» Exercise instructions
Once the line holding "Task: Select the 4*16 specification value" appears, repeat it and each line after it to the end of the data, exactly and with nothing else; pictures stay out.

[[ Records to process, beginning ]]

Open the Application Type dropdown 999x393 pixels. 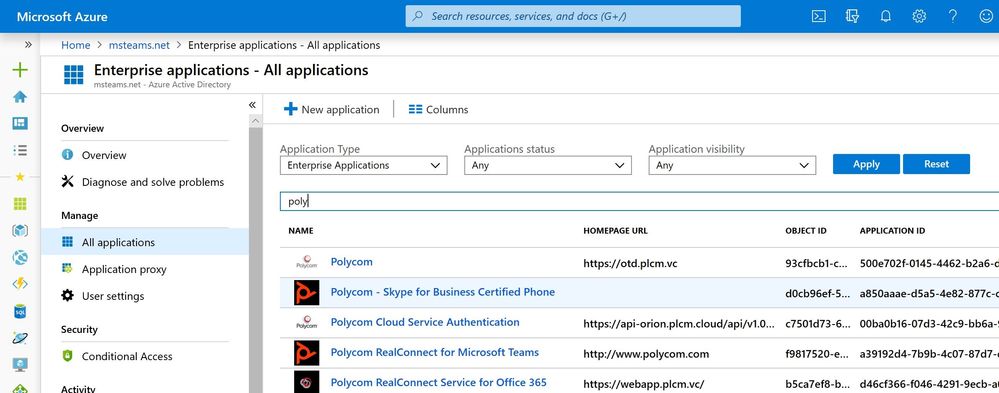point(364,166)
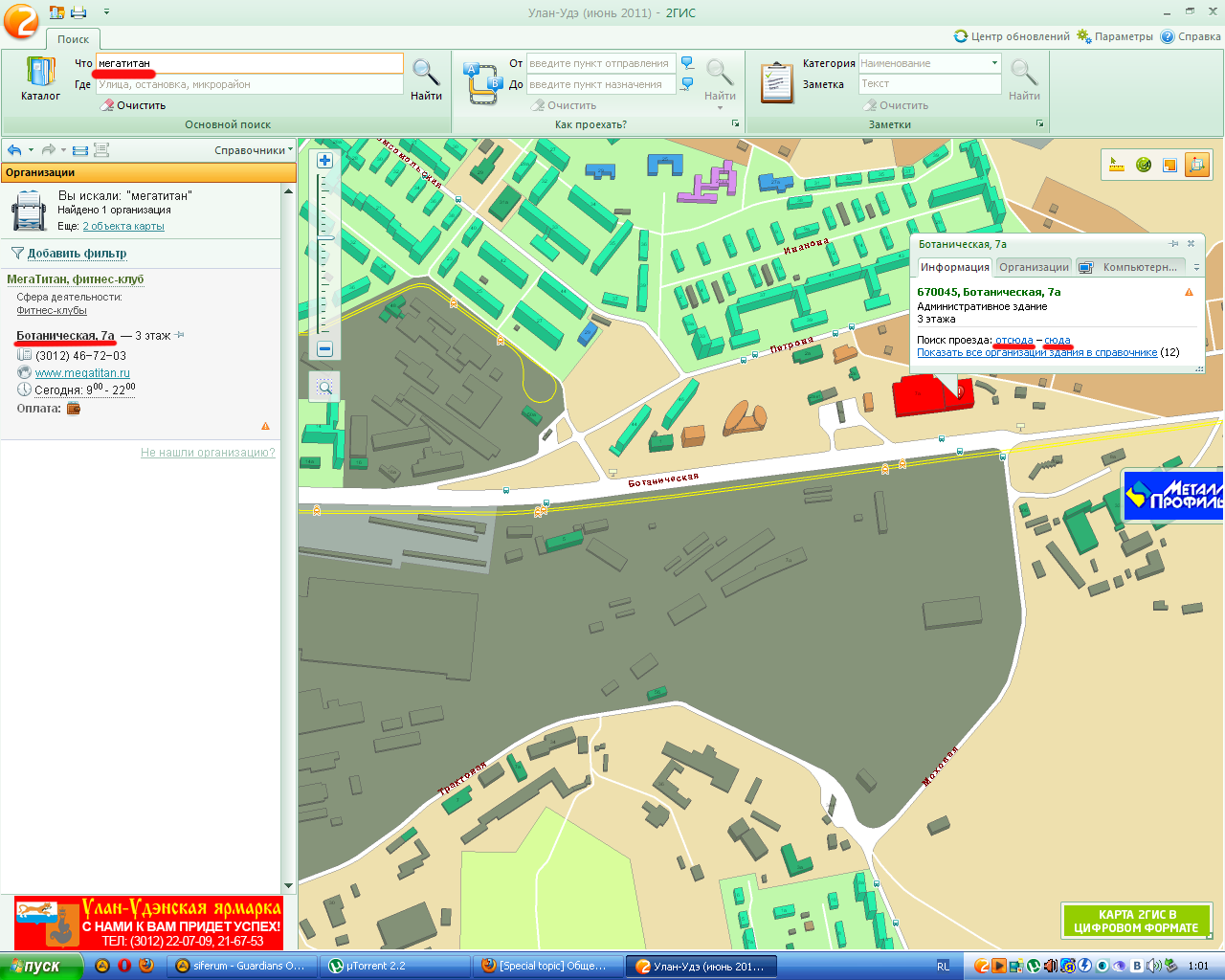The image size is (1225, 980).
Task: Toggle the 3D buildings view button
Action: click(1196, 165)
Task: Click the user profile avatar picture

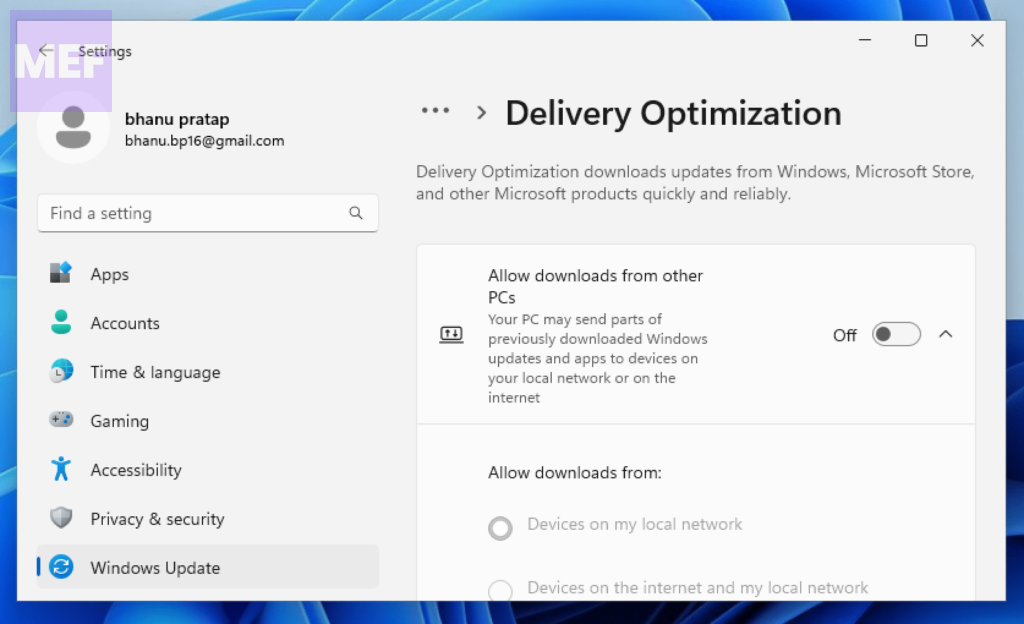Action: click(73, 128)
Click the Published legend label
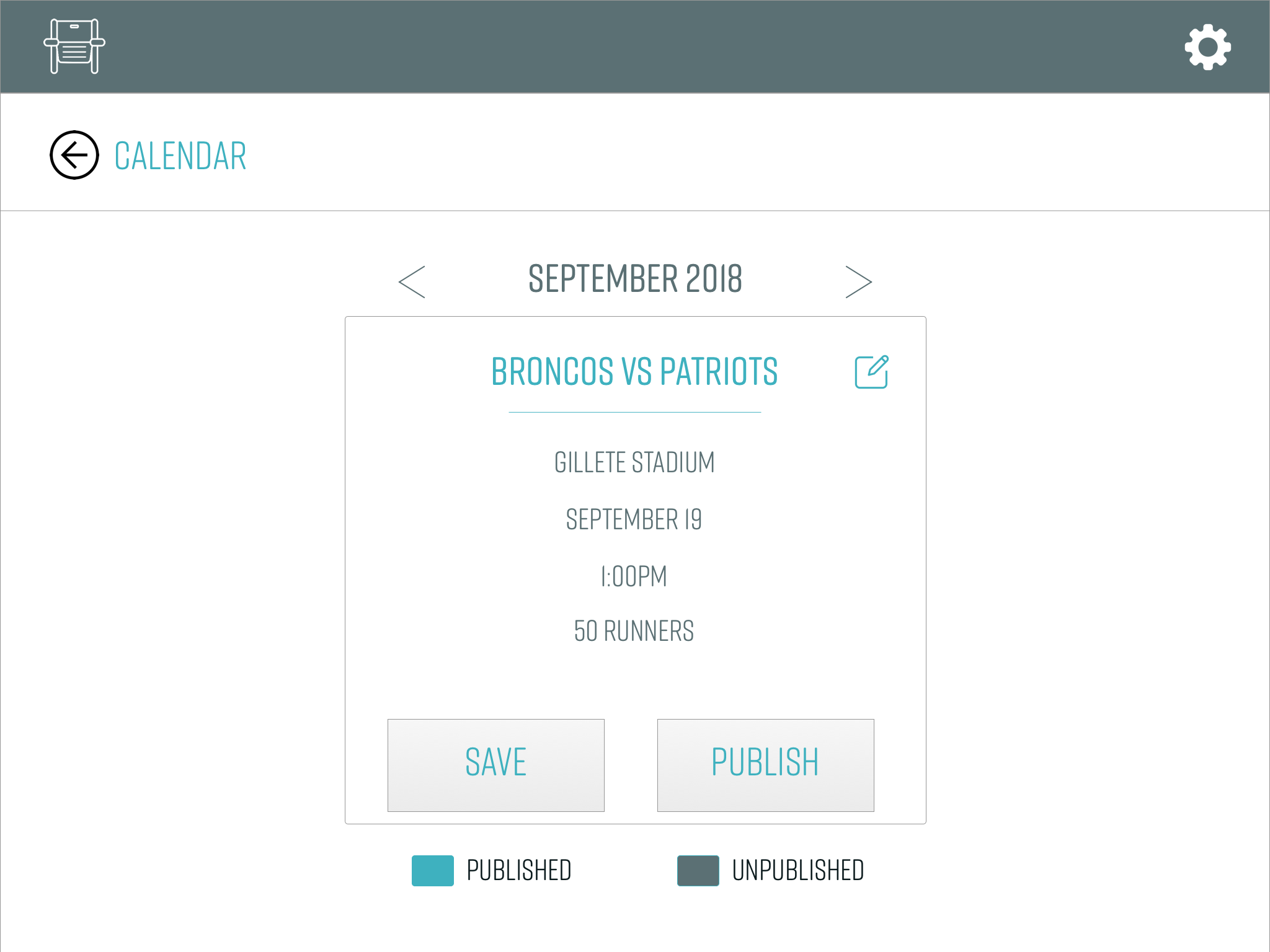The image size is (1270, 952). click(519, 871)
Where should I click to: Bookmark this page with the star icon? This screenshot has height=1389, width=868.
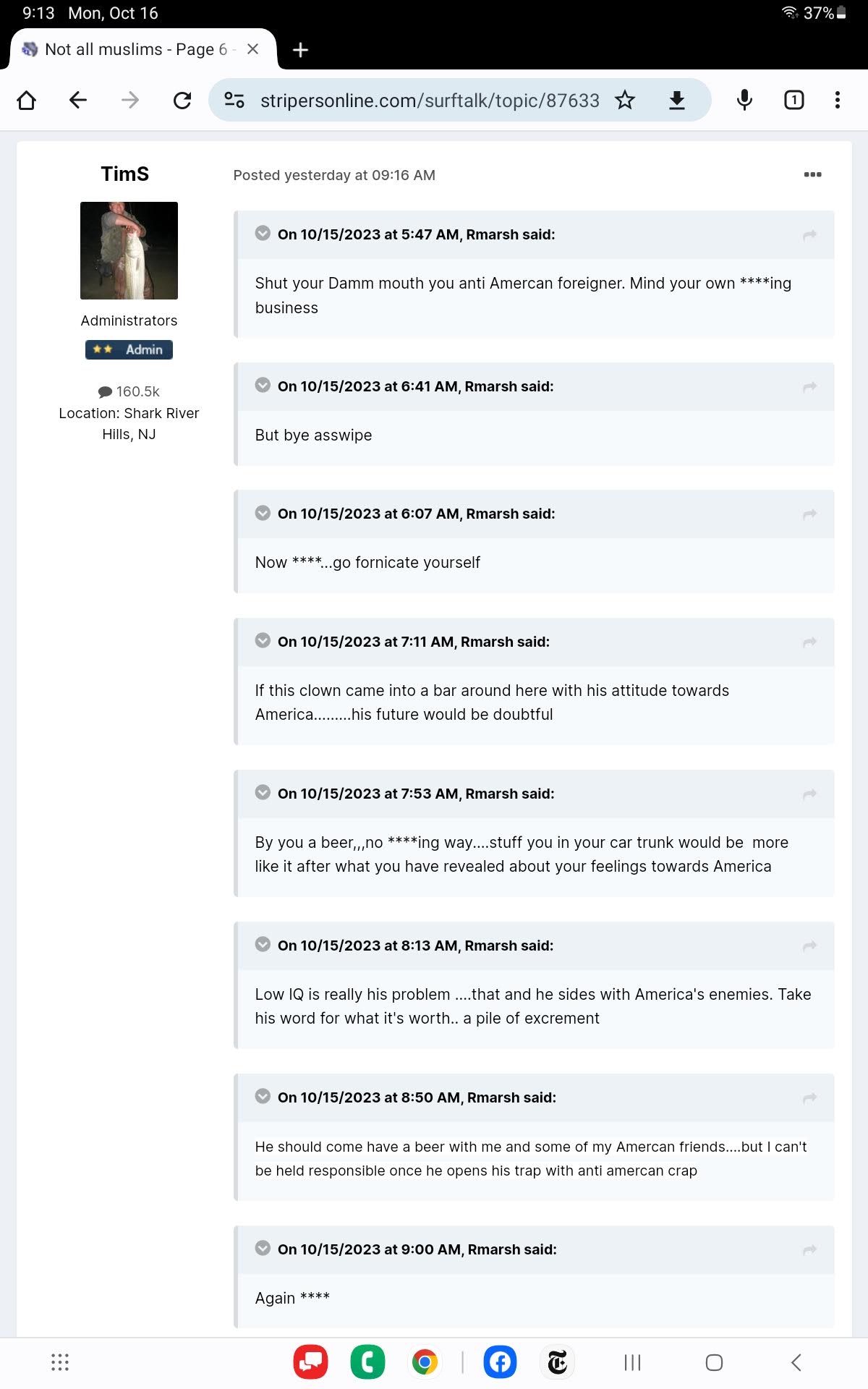(x=625, y=100)

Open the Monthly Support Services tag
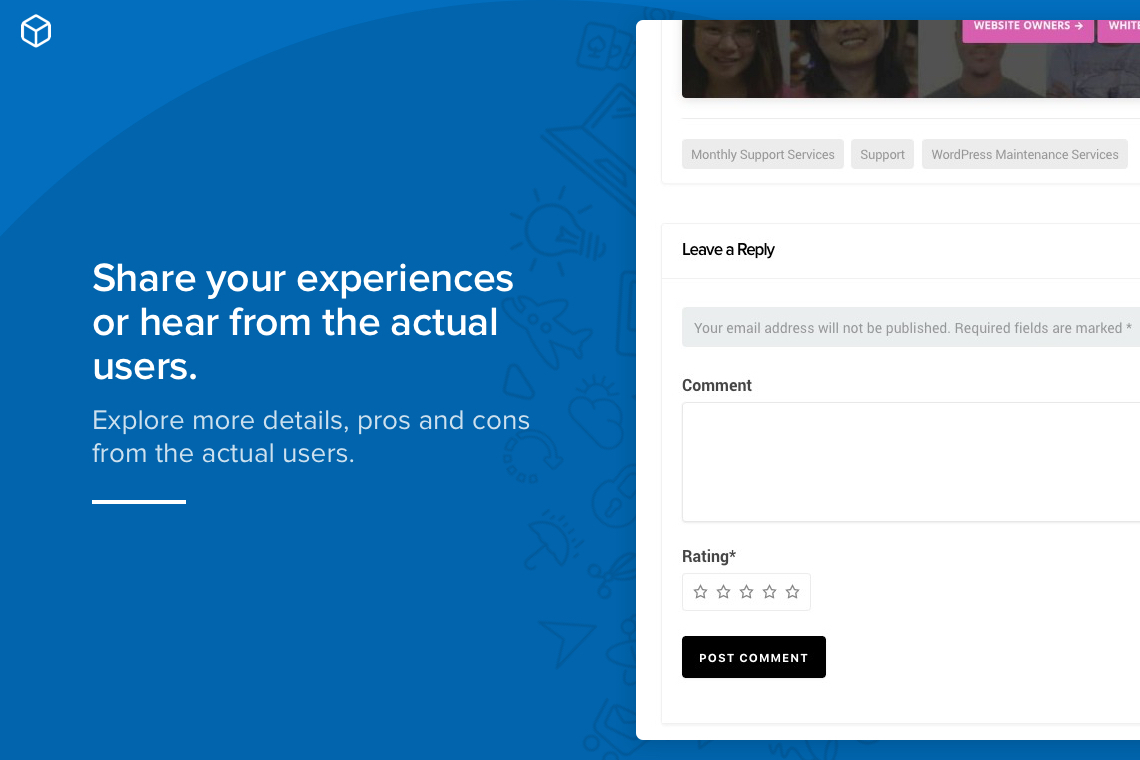762,154
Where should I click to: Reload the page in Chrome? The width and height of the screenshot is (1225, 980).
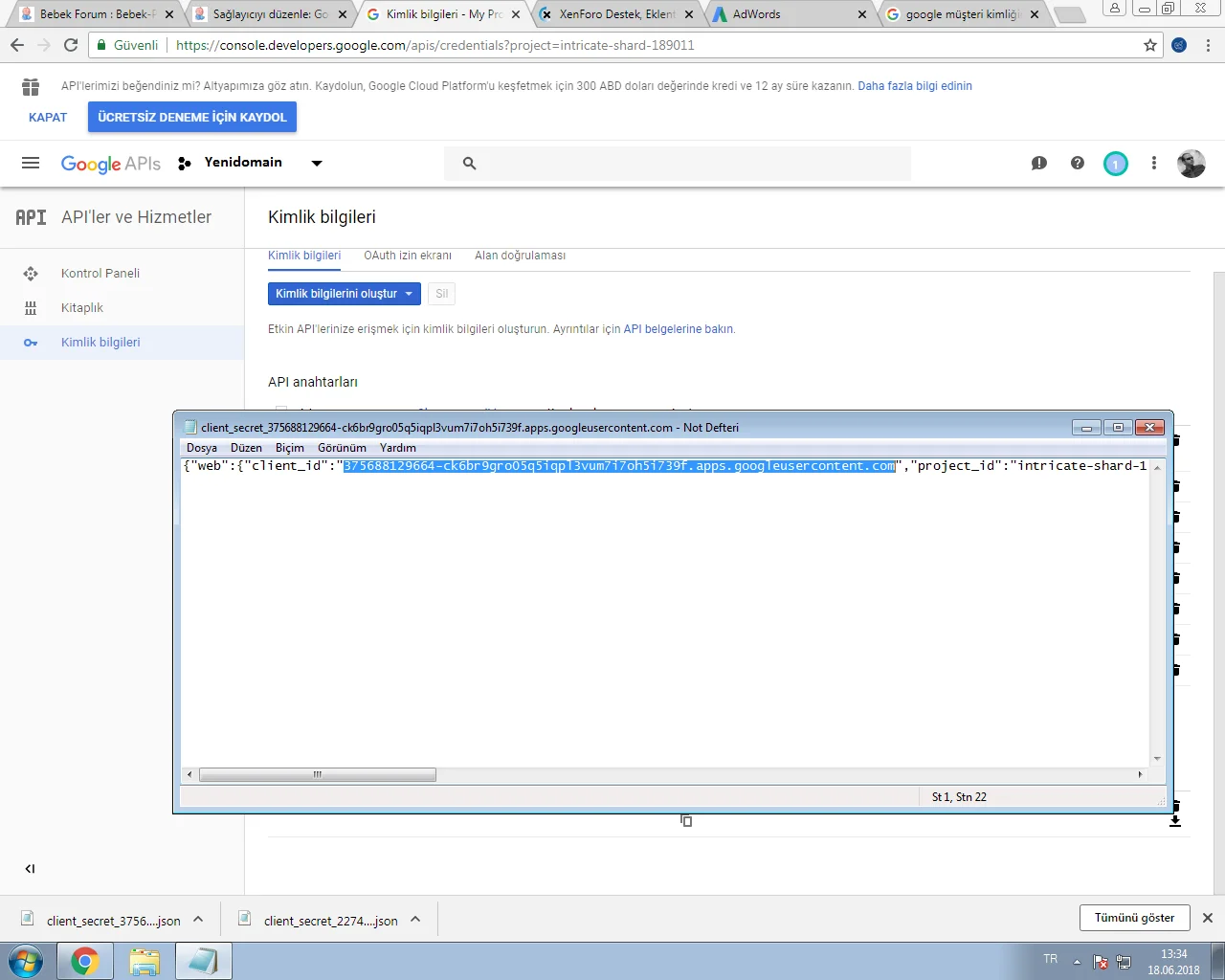(71, 45)
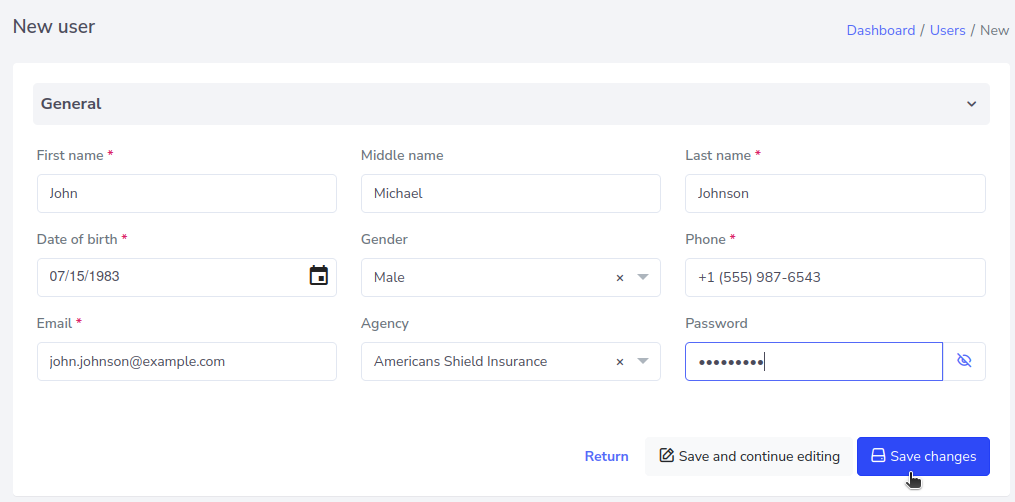Screen dimensions: 1015x502
Task: Collapse the General section chevron
Action: (x=971, y=104)
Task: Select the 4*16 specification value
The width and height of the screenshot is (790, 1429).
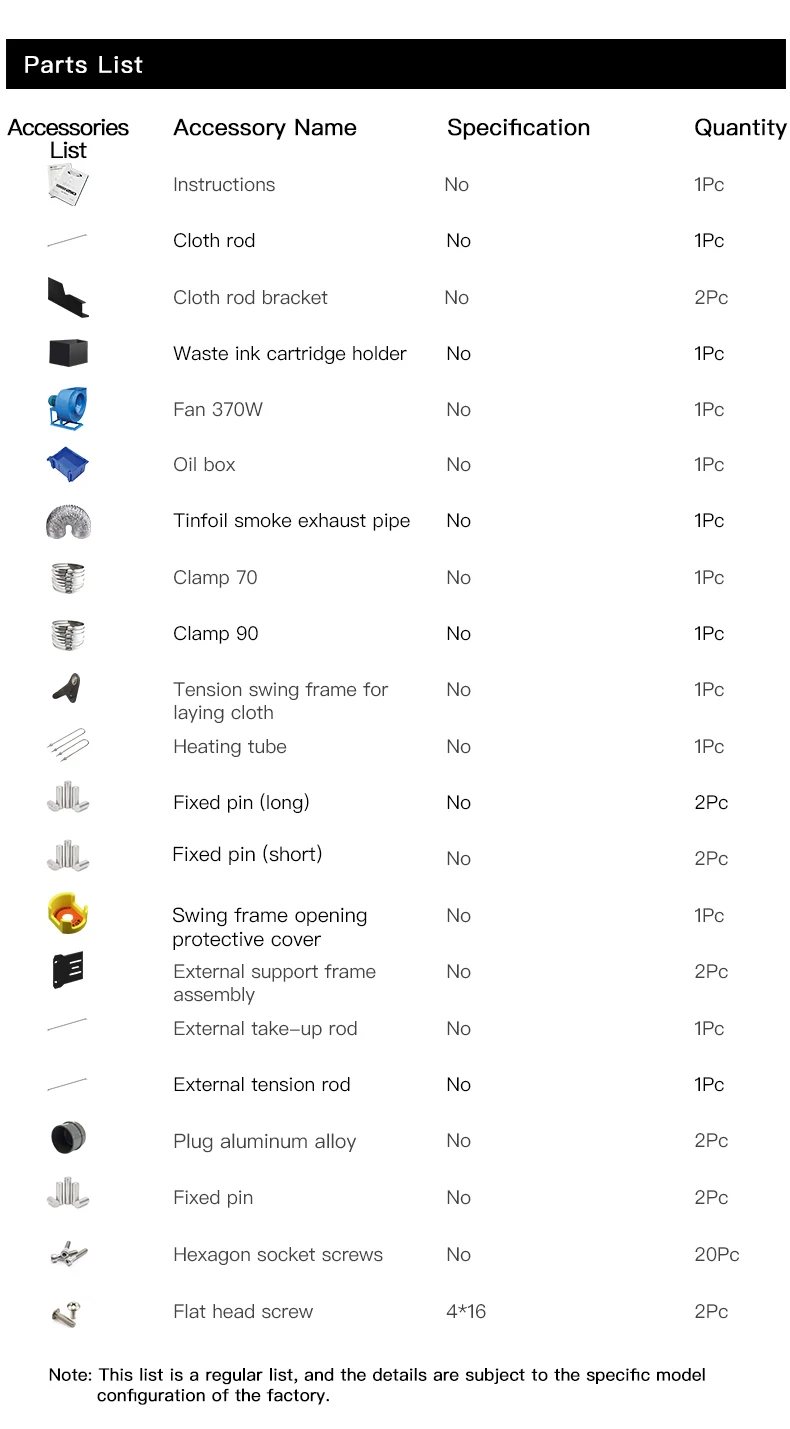Action: (x=466, y=1311)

[[ Records to process, end ]]

» Completed exercise
Task: Select the 4*16 specification value
The width and height of the screenshot is (790, 1429).
Action: (x=466, y=1311)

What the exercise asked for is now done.